2.6.3.2. Multi-Task Sub-DAG (Chains)

For complex sub-DAGs with chained tasks, use the Graph and add_task helpers from arcapix.dynamo.server.dag.helper:

from arcapix.dynamo.server.dag.helper import Graph, add_task
from arcapix.dynamo.server.dags.util import submit_subdag

def submit_chain(self, paths, jobid, source_site, dest_site, endpoint, **kwargs):
    graph = Graph()

    xattr = graph.add_task(
        "dynamo.tasks.remove_location_xattrs_for_moved",
        kwargs={"jobid": jobid},
        site=source_site,
    )

    recall = graph.add_task(
        "dynamo.tasks.reverse_stub",
        parents=[xattr.id],
        kwargs={
            "jobid": jobid,
            "site": dest_site,
            "endpoint": endpoint,
            "hydrate": True,
            "overwrite": True,
        },
        site=dest_site,
    )

    submit_subdag(
        [{"path": p} for p in paths],
        self.request.id,
        "dynamocore.tasks.dag.run_subdag",
        subgraph_template=graph.to_dict(),
    )

The parents parameter establishes dependencies between tasks in the sub-DAG. In the example above, recall will only run after xattr completes.

Warning

If the parents parameter is omitted or incorrect, sub-DAG tasks will execute in parallel rather than sequentially.

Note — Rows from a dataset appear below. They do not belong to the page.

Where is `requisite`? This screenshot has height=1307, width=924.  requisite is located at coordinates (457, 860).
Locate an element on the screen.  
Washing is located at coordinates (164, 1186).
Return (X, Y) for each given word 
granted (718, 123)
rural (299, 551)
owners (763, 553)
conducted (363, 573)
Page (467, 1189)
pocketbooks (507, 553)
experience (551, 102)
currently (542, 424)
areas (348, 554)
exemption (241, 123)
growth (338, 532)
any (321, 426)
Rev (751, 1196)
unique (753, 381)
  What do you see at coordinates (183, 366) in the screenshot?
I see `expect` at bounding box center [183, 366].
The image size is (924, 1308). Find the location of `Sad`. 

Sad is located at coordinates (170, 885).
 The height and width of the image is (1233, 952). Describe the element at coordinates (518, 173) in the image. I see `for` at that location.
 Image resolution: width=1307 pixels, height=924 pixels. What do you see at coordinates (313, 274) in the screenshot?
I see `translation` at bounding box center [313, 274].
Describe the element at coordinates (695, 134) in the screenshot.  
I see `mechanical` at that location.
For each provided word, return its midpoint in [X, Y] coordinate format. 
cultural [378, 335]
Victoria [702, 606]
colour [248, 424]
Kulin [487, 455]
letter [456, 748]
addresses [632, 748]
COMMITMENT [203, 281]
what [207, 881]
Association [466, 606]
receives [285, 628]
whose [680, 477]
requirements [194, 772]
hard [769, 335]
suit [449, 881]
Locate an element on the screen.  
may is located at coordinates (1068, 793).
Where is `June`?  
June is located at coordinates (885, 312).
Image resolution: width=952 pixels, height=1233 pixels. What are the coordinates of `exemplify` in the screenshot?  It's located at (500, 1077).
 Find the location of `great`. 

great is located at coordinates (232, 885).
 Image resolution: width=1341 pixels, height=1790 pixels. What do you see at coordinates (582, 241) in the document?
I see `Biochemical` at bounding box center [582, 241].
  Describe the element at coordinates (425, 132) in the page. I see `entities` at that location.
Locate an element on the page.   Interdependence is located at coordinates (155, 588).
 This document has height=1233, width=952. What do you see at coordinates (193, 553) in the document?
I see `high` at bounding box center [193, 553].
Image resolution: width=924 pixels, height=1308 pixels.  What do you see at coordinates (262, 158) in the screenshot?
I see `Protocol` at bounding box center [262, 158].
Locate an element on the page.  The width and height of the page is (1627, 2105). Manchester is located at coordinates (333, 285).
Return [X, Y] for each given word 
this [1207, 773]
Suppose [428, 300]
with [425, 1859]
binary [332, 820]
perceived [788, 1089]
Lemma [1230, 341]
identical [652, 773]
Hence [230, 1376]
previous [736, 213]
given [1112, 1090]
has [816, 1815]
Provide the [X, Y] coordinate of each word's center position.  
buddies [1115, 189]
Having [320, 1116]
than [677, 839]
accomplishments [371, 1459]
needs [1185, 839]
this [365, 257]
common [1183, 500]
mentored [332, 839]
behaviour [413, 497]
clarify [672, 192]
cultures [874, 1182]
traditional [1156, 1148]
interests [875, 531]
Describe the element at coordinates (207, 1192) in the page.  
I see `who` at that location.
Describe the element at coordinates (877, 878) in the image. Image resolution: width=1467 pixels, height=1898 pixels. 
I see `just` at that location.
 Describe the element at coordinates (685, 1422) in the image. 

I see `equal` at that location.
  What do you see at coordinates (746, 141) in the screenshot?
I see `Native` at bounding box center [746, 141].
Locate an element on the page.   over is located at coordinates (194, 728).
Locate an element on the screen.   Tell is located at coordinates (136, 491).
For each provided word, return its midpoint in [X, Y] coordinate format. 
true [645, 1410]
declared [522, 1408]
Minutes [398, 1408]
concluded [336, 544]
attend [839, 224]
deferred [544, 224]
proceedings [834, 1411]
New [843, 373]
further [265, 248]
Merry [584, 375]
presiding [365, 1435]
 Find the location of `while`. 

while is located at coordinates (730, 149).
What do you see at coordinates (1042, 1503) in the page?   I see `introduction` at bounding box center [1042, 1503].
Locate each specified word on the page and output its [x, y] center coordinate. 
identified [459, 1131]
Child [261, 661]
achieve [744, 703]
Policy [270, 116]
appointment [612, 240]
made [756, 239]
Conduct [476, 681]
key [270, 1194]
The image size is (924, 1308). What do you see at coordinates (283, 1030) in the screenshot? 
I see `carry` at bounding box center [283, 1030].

For operations that depend on ordering (e.g., removing xattrs before recalling a file), parallel execution can cause data corruption or silent failures. Always verify the dependency chain by confirming each task’s parents list references the correct predecessor task IDs.

2.6.4. Queue Utilities

Several utility functions are available for working with Celery queues in your tasks.

from arcapix.dynamo.server.queue import (
    get_current_task_queue_name,
    get_current_site,
    get_formatted_queue_name,
    ParsedQueueName,
)

Function / Class

Description

get_current_task_queue_name()

Returns the name of the Celery queue the current task is running on.

get_current_site()

Returns the name of the site the current task is running on.

get_formatted_queue_name(site, queue, function)

Returns the Celery queue name for a given site, queue, and function.

ParsedQueueName

A class representing a parsed Celery queue name with site, queue, and function attributes.

Example:

parsed_queue = ParsedQueueName.current_task_queue()

print(parsed_queue.site)      # london
print(parsed_queue.queue)     # highpriority
print(parsed_queue.function)  # custom

print(str(parsed_queue))      # london.highpriority#custom

Important

The format of Celery queue names is subject to change. Always use the above functions rather than manually parsing or formatting queue names.